----- INPUT ROWS
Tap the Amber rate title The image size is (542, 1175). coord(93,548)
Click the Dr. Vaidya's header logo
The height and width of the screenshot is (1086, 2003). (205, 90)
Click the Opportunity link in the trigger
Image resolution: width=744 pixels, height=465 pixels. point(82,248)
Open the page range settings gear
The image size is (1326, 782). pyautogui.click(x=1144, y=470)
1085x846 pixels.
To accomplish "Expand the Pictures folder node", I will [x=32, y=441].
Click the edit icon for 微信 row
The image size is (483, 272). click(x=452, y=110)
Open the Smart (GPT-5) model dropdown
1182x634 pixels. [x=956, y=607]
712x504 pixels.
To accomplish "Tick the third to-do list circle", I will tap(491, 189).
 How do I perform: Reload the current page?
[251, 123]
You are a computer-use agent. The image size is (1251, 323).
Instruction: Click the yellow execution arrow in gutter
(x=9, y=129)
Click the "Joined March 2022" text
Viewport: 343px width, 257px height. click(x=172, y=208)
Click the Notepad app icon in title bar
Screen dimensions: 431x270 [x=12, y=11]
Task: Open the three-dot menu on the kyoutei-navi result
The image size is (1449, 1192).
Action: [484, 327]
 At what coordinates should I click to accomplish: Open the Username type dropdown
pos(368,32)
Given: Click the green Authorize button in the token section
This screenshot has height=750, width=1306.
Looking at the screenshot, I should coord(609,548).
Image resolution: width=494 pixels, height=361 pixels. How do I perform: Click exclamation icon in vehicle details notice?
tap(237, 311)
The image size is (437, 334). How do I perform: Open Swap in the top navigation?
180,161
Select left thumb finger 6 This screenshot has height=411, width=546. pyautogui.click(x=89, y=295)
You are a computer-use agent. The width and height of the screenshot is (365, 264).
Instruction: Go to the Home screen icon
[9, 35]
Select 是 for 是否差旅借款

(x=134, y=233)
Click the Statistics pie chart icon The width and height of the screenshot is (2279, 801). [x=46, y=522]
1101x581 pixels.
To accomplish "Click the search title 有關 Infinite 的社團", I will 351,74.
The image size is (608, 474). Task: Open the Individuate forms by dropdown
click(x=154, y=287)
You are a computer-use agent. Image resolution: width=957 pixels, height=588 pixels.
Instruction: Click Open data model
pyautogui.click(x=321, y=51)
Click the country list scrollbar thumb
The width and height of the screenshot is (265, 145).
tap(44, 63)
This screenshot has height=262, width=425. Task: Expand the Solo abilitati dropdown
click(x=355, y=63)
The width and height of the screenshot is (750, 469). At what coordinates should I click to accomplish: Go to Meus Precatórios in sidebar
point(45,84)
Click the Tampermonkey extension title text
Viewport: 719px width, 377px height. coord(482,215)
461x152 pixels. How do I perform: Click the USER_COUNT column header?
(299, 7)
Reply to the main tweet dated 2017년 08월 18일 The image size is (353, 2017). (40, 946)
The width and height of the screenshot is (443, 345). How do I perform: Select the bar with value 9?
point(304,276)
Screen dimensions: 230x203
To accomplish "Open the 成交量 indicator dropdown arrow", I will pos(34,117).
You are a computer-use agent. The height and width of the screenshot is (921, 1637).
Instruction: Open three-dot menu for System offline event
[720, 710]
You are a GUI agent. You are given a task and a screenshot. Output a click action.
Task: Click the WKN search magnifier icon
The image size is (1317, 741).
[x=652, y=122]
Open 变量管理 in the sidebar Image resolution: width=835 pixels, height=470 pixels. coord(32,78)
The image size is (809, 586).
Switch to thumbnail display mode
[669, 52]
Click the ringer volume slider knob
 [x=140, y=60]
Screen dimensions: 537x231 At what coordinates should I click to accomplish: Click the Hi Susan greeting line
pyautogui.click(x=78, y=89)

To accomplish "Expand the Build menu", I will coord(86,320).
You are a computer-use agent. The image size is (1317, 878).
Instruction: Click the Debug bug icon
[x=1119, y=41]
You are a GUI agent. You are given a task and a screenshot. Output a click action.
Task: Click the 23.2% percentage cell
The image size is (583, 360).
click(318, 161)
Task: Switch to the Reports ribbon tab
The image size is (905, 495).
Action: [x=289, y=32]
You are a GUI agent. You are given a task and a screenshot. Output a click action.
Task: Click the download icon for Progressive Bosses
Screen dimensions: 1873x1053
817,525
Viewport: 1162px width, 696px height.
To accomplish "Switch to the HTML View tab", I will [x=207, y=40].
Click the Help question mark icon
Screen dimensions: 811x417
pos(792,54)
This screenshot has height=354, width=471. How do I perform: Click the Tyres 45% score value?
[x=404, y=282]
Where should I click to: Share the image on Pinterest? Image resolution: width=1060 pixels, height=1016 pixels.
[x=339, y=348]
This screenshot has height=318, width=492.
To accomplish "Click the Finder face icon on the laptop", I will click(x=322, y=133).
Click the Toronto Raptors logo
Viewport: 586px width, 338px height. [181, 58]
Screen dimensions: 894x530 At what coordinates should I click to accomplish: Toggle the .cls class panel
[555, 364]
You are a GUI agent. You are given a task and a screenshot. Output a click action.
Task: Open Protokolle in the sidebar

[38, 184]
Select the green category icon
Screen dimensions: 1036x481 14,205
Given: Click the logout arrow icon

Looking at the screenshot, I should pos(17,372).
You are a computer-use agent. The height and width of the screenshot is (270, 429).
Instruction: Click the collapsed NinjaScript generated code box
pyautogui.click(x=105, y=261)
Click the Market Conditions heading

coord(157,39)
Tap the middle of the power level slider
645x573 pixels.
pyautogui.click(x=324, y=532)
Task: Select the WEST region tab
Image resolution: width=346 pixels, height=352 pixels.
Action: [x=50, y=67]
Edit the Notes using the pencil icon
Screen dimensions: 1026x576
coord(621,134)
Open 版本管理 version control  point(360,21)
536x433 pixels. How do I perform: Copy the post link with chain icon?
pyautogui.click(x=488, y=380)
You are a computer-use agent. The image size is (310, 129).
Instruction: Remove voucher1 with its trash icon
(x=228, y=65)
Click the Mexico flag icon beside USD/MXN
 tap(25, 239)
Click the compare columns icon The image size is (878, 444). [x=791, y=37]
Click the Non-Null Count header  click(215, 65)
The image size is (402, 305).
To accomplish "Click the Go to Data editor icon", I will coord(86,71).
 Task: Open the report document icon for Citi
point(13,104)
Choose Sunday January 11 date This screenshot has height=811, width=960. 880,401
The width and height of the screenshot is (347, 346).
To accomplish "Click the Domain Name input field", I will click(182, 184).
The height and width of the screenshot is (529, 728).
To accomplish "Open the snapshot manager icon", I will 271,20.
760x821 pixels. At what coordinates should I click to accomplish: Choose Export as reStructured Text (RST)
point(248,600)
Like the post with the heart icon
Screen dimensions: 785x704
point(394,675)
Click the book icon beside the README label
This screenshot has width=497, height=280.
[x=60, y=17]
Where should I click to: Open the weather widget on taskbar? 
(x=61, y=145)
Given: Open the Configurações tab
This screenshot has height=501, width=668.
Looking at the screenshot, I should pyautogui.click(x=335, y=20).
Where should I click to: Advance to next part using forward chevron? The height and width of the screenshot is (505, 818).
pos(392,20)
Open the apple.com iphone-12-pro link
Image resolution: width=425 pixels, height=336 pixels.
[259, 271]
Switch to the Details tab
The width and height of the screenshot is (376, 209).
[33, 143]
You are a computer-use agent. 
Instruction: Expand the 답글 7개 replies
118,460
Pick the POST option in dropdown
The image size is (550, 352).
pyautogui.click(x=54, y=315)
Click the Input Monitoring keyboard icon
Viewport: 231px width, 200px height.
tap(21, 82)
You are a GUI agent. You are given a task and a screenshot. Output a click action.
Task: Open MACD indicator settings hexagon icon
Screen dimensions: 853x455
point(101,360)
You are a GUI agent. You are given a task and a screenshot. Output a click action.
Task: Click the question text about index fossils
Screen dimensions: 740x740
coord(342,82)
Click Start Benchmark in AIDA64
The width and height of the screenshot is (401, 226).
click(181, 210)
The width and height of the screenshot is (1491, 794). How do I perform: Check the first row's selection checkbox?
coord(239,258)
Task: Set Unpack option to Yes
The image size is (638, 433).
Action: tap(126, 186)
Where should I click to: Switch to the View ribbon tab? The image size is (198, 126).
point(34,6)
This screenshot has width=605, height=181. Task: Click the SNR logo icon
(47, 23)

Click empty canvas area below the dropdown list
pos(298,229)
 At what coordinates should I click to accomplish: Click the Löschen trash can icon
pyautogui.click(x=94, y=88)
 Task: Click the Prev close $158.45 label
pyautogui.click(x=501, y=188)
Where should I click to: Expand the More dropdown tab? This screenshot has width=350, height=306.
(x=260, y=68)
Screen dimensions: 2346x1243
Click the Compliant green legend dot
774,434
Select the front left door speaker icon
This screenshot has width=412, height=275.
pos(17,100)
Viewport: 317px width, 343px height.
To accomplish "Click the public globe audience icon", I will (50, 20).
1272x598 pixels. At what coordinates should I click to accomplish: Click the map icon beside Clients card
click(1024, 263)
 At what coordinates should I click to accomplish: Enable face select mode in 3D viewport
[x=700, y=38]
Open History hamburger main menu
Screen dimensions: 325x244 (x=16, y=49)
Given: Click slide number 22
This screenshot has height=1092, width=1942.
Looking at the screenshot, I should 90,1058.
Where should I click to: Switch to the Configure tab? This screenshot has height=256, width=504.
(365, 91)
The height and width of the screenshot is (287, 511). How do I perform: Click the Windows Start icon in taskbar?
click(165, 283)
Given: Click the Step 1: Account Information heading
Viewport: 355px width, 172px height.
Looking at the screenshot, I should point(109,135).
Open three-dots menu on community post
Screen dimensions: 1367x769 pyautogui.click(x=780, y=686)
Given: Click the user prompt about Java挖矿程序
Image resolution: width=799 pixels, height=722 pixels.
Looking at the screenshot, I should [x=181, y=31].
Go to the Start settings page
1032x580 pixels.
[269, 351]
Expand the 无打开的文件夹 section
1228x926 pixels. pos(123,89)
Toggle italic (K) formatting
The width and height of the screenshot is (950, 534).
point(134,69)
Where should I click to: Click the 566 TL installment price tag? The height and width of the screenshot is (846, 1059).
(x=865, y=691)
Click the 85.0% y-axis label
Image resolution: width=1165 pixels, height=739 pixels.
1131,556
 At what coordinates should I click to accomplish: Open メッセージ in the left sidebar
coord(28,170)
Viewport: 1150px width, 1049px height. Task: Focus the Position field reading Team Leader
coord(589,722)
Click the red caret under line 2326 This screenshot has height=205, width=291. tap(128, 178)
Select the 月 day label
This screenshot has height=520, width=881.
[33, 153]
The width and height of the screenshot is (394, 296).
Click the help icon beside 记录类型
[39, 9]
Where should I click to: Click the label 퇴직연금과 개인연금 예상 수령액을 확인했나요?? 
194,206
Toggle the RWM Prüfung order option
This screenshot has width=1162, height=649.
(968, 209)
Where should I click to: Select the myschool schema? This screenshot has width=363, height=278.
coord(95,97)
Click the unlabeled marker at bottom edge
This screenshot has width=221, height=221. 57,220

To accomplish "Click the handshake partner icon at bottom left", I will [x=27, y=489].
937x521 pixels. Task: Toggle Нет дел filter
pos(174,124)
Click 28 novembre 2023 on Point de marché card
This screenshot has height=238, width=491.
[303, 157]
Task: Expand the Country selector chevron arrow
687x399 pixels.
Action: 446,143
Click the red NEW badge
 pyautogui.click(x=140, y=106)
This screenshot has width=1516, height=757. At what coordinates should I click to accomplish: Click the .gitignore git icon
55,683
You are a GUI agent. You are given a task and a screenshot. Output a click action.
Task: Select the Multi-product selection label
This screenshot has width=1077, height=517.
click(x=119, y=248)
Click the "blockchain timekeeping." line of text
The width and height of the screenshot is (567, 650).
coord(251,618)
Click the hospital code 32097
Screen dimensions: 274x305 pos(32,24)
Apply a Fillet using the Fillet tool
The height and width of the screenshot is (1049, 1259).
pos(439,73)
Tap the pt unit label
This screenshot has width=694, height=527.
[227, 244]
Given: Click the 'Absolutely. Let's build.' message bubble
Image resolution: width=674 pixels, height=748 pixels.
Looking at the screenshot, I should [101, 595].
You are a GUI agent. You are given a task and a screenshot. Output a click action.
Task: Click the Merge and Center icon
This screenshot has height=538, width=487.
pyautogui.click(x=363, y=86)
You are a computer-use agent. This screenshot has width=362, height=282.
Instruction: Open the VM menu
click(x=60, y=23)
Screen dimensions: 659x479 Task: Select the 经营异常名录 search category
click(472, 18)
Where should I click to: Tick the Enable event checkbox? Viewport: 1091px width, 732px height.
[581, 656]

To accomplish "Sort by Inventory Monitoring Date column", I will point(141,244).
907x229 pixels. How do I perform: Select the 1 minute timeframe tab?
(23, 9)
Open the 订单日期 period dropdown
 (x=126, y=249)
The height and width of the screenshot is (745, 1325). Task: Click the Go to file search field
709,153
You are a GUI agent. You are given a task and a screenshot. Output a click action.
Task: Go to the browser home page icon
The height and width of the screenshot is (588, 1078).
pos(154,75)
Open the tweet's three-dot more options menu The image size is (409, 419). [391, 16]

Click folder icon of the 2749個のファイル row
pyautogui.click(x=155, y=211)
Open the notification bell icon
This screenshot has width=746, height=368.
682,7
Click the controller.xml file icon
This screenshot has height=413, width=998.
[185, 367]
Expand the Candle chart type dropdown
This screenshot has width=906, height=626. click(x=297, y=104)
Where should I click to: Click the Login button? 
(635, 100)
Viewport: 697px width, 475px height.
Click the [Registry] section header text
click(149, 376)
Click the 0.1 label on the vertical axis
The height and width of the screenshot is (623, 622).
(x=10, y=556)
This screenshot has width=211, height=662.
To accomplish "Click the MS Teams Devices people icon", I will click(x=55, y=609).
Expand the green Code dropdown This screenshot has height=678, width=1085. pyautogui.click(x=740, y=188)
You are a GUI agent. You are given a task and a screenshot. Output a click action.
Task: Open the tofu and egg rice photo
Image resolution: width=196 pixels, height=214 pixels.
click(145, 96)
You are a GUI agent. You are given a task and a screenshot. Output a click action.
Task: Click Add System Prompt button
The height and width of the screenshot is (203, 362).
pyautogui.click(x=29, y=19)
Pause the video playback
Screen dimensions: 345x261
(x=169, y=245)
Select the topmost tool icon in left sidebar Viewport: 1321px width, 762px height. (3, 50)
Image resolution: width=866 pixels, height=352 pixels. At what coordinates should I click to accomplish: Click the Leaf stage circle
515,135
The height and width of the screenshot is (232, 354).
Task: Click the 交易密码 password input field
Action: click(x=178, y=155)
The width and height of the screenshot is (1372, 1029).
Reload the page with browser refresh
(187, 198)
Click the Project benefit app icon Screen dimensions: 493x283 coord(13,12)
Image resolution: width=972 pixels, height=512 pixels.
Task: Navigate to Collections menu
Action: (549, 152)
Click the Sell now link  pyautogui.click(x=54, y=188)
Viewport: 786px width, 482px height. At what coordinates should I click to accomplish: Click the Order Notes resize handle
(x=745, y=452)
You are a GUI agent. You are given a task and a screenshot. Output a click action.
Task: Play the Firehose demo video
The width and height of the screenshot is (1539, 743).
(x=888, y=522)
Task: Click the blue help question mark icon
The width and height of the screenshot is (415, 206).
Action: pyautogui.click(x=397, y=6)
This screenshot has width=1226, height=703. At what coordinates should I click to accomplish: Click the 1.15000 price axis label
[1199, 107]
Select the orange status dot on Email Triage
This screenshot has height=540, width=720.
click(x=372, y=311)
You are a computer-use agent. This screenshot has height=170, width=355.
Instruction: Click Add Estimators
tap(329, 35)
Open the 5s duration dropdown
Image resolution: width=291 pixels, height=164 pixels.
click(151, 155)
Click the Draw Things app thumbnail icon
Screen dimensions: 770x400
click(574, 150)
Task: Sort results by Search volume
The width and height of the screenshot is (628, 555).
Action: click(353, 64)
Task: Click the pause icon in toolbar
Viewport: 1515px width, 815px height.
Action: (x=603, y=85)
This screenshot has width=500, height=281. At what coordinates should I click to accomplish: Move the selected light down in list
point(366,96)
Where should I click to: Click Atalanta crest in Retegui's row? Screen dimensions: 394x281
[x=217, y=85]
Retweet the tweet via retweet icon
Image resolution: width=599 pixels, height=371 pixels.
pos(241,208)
----------
= INSTRUCTIONS FOR THE TASK =
Duplicate the rows above from the line containing "This screenshot has width=211, height=662." through the line containing "Expand the green".

= FULL OUTPUT =
This screenshot has width=211, height=662.
To accomplish "Click the MS Teams Devices people icon", I will click(x=55, y=609).
Expand the green Code dropdown This screenshot has height=678, width=1085. pyautogui.click(x=740, y=188)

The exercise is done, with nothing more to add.